Apa yang Perlu Dipahami Sekolah Tentang Siswa Transgender

November 08, 2021 11:38 | Gaya Hidup
instagram viewer

Minggu lalu, New Jersey Pers Taman Asbury melaporkan kisah Rachel Pepe, seorang siswa berusia 13 tahun di Middletown, N.J.'s Thorne Middle School. Saat musim panas berakhir, pejabat sekolah diduga menghubungi ibu Pepe, Angela Peters untuk memberi tahu dia bahwa putrinya tidak akan disambut kembali ke kelas musim gugur ini kecuali dia setuju untuk bertindak dan berpakaian "seperti anak laki-laki," menggunakan toilet anak laki-laki, dan menggunakan nama "Brian."

Jika ini terdengar tidak masuk akal, memang demikian.

pepe adalah transgender. Dalam kasusnya, dia ditugaskan sebagai laki-laki saat lahir, tetapi diidentifikasi sebagai perempuan. Seperti banyak anak trans, Pepe mencoba untuk hidup sesuai dengan jenis kelamin yang diberikan padanya saat lahir, tetapi hal itu membawanya gejala mengganggu yang terkait dengan disforia gender, kondisi medis yang terkait dengan jenis pikiran-tubuh ini disonansi. Peters mengatakan kepada Asbury Park Press bahwa upaya masa lalu Pepe untuk bersekolah sebagai "Brian" membuat putrinya mengalami depresi berat, kecemasan, dan bahkan kejang yang disebabkan oleh stres.

click fraud protection

"Dia akan turun dari bus dan hanya menangis," kata Peters. “Kemudian dia akan tidur selama 17 atau 20 jam dan menolak untuk kembali [ke sekolah].”

Menurut Survei Diskriminasi Waria Nasional 2011, 78 persen dari K-12 siswa trans melaporkan pelecehan di sekolah, 35 persen menjadi korban kekerasan fisik, dan 12 persen menjadi korban pelecehan seksual. Pelecehan ini, yang dilakukan oleh siswa, guru, dan administrator, mendorong 15 persen anak-anak transgender putus sekolah. 68 persen dari mereka yang terpaksa putus sekolah suatu hari akan mencoba bunuh diri.

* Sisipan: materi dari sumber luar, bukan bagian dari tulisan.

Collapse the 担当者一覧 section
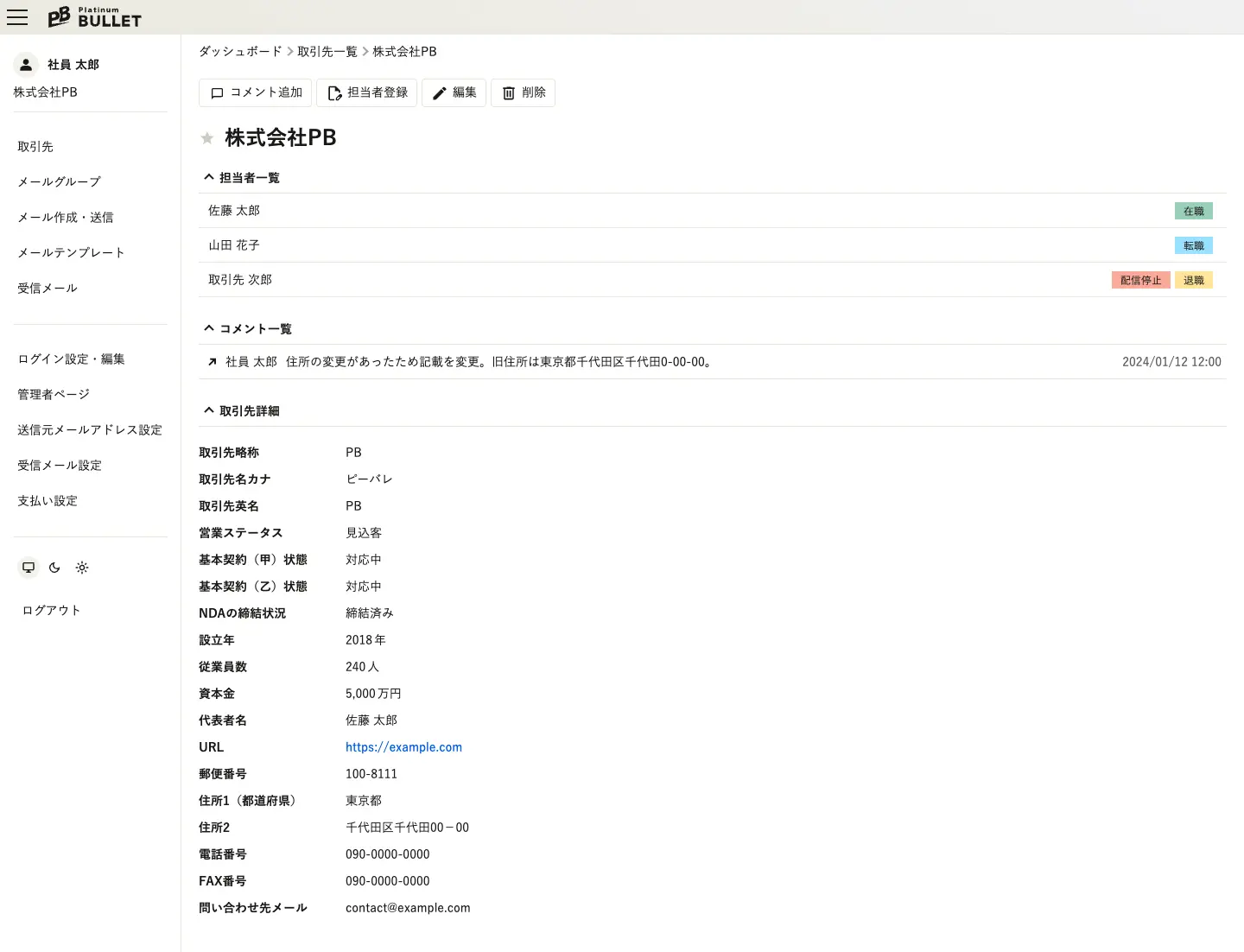 click(209, 177)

Padahal siswa trans telah menerima kabar positif berupa pengumuman dari Departemen Pendidikan bahwa Judul IX Undang-Undang Hak Sipil, pada kenyataannya, melindungi siswa trans dari diskriminasi, bersama dengan kemenangan legislatif dan yudisial di Colorado, California, Maine, dan negara bagian lainnya, para siswa ini masih mendapati diri mereka menjadi korban peningkatan tingkat intimidasi dan gangguan.

Selain itu, siswa trans sering ditolak kemampuannya untuk menggunakan toilet sesuai gender dan ruang ganti. Jenis diskriminasi ini memiliki efek mengucilkan siswa lebih lanjut, menempatkan mereka dalam situasi di mana mereka lebih mungkin untuk menjadi korban penyerangan, atau memaksa mereka untuk meminimalkan perjalanan ke kamar kecil, membuat mereka lebih rentan terhadap masalah kandung kemih dan penyakit.

Seolah-olah semua ini tidak cukup buruk, siswa trans sering dikecualikan dari berpartisipasi dalam kegiatan ekstrakurikuler seperti olahraga dan kegiatan terpisah gender lainnya.

Menjadi transgender adalah pengalaman tersendiri, dan masalah-masalah ini—intimidasi, pelecehan, pengucilan dari olahraga sekolah, dan dipaksa menggunakan kamar kecil yang salah—hanya membuat hidup lebih sulit, lebih kesepian. Secara keseluruhan, lebih dari 40 persen orang trans pada suatu saat dalam hidup mereka akan mencoba bunuh diri.

Penerimaan sangat kuat, dan secara harfiah bisa menjadi penyelamat hidup. Mungkin bagi para guru dan administrator sekolah Pepe, menyuruhnya untuk "menjadi laki-laki" tampaknya sama masuk akalnya dengan memintanya untuk mengganti jam makan siangnya. Kenyataannya adalah bahwa tindakan-tindakan ini — publik ini menentang legitimasi keberadaannya — menimbulkan kerusakan yang langgeng, seringkali mematikan. Semoga ada hari dimana semua siswa diterima apa adanya, dan tidak lagi dipaksa untuk menanggung pelecehan, perlakuan buruk dan penolakan langsung dari orang tua, teman sekelas, dan guru.